No one present, outside of Louetta’s immediate family, knew me well, and no one approached me that afternoon. Uncertain about how to dress, I wore a sweater vest with gray trousers and a blazer, and I stuffed a tie into a side pocket in case I needed it. But the guys came in jeans, even those over sixty, and while many women had on dressy sweaters and pants, some wore jeans and sweatshirts. For a few moments, I thought their attire was too casual. But I had second thoughts because the men induced an image of Louetta’s father wearing bib overalls to his grandson Mike’s wedding. While no one looked at me, I felt all eyes were on me.
I said a few graceless words to Judy and her daughter. Turning from them, I scanned the room, trying to situate myself. My forehead became warm, and my hands became clammy as I sought to blend in. I glimpsed one of my aunt’s friends on the aisle and wandered over to say hello. Though he had been loquacious in prior interactions, he gave clipped one- or two-word replies to my utterances and made furtive glances over my shoulder, cutting off my attempts at small talk. I couldn’t muster the resolve to go to the front row and offer condolences to Louetta’s sisters. Staring at the floor and trying not to slink, I stepped to the last line of chairs, where no one was sitting, and settled in a spot where I would be out of the way. I read the program, and when I finished, I reread it.
A silver-haired guy in his sixties, decked out in black—jacket, pants, and shirt without a tie, aping Johnny Cash—conducted the service. His tribute contained specifics—she once cared for six hundred chickens and was one of those good-looking “Waters girls”—and generalities that could apply to any upright person. Bringing Judy and Sandy glasses of water during the visitation before the service, his attentiveness impressed me. From his tempo and diction, I inferred he was a local preacher but subsequently found out he owned the funeral home. He did a decent job eulogizing someone he didn’t know.
Afterward, while the mourners dispersed, the older man in the baggy gray suit shuffled up to Judy. I heard him say he had known her mother, though not catching anything else. His gesture elicited a smile on her tired face, gratifying me.
* * * *
A smaller crowd gathered at the gravesite for the interment. Some of Louetta’s younger kin—like her, they had thin, hooked noses, confirming their relatedness—milled around calling out to the others when they spotted graves of relatives. As we waited for the hearse, I self-consciously stayed apart. But after several minutes. I approached Judy, who stood by her grandson. Recalling what Louetta told me, I commended him for insisting everyone in the family get vaccinated and wear masks during the pandemic. He glanced at Judy and murmured, “See.”
Though not weeping, Judy’s tawny cheeks drooped around her mouth, and dark semi-circles underscored her blue eyes.
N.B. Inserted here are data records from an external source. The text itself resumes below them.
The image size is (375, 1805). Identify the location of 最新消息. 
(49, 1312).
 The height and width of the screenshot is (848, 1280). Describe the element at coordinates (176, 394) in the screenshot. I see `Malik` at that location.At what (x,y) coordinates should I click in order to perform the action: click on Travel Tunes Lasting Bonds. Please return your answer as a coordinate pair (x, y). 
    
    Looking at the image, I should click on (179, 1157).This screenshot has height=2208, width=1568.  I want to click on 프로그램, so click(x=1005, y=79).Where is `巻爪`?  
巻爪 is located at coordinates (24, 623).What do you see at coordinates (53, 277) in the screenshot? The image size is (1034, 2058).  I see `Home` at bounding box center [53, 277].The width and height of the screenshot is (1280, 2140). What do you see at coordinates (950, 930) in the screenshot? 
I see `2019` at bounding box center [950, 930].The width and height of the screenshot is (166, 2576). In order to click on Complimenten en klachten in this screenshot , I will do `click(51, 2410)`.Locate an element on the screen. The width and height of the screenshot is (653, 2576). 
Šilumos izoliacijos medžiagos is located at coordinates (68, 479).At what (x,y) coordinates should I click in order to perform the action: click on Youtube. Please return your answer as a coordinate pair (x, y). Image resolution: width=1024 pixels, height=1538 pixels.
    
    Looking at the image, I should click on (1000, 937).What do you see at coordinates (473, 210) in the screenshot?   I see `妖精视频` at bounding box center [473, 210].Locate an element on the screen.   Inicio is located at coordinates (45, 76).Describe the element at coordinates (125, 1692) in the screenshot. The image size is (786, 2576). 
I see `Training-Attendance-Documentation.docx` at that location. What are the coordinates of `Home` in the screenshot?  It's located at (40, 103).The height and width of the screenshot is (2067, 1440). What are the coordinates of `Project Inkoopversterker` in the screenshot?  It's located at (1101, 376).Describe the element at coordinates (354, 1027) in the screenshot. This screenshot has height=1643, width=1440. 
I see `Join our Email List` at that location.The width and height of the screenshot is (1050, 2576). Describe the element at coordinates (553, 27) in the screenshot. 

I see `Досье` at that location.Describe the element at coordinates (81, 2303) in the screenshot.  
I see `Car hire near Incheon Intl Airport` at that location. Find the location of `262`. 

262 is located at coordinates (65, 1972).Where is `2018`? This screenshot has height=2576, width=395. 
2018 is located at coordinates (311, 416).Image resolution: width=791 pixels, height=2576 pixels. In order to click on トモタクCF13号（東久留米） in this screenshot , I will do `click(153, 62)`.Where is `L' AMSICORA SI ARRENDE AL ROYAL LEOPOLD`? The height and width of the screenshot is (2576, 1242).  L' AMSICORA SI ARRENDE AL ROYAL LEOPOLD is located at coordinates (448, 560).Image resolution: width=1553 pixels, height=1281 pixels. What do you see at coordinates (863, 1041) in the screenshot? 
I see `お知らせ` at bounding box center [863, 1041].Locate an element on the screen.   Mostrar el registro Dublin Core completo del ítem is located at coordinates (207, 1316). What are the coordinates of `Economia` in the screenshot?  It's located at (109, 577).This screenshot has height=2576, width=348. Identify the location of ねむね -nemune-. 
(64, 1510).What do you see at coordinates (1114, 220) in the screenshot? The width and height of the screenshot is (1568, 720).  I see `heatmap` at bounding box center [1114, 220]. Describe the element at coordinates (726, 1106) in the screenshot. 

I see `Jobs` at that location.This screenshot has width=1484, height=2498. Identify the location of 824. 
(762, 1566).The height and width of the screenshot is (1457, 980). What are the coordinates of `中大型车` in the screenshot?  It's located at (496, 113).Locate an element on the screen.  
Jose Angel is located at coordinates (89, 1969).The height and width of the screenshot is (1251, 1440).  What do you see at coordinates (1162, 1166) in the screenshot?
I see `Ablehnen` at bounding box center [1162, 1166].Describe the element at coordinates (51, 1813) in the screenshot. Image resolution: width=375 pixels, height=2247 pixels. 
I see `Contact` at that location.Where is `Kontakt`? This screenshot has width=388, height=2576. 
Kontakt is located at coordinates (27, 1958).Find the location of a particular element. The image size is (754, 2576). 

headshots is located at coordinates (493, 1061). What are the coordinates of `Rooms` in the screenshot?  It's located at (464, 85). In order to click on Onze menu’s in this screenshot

She spoke in a slow, irregular cadence as if sleep-deprived. Gazing at her reminded me of her mother’s revelation during my final visit that Judy was experiencing deep sadness and undergoing therapy. She also said her daughter, whom I did not deem religious, had joined a church. These disclosures highlighted my observation Judy had taken on a different personality: more emotion—the unexpected hugging and undeniable despondency— but none of the trademark sarcasm of even three or four years earlier.
I told her I would miss her mom. I paused for a moment, worried I’d utter another bromide. Then, in an assertion I couldn’t curb, I said, “I considered your mom a second mother.” Without hesitating, she said in a consoling voice, “I know you did.”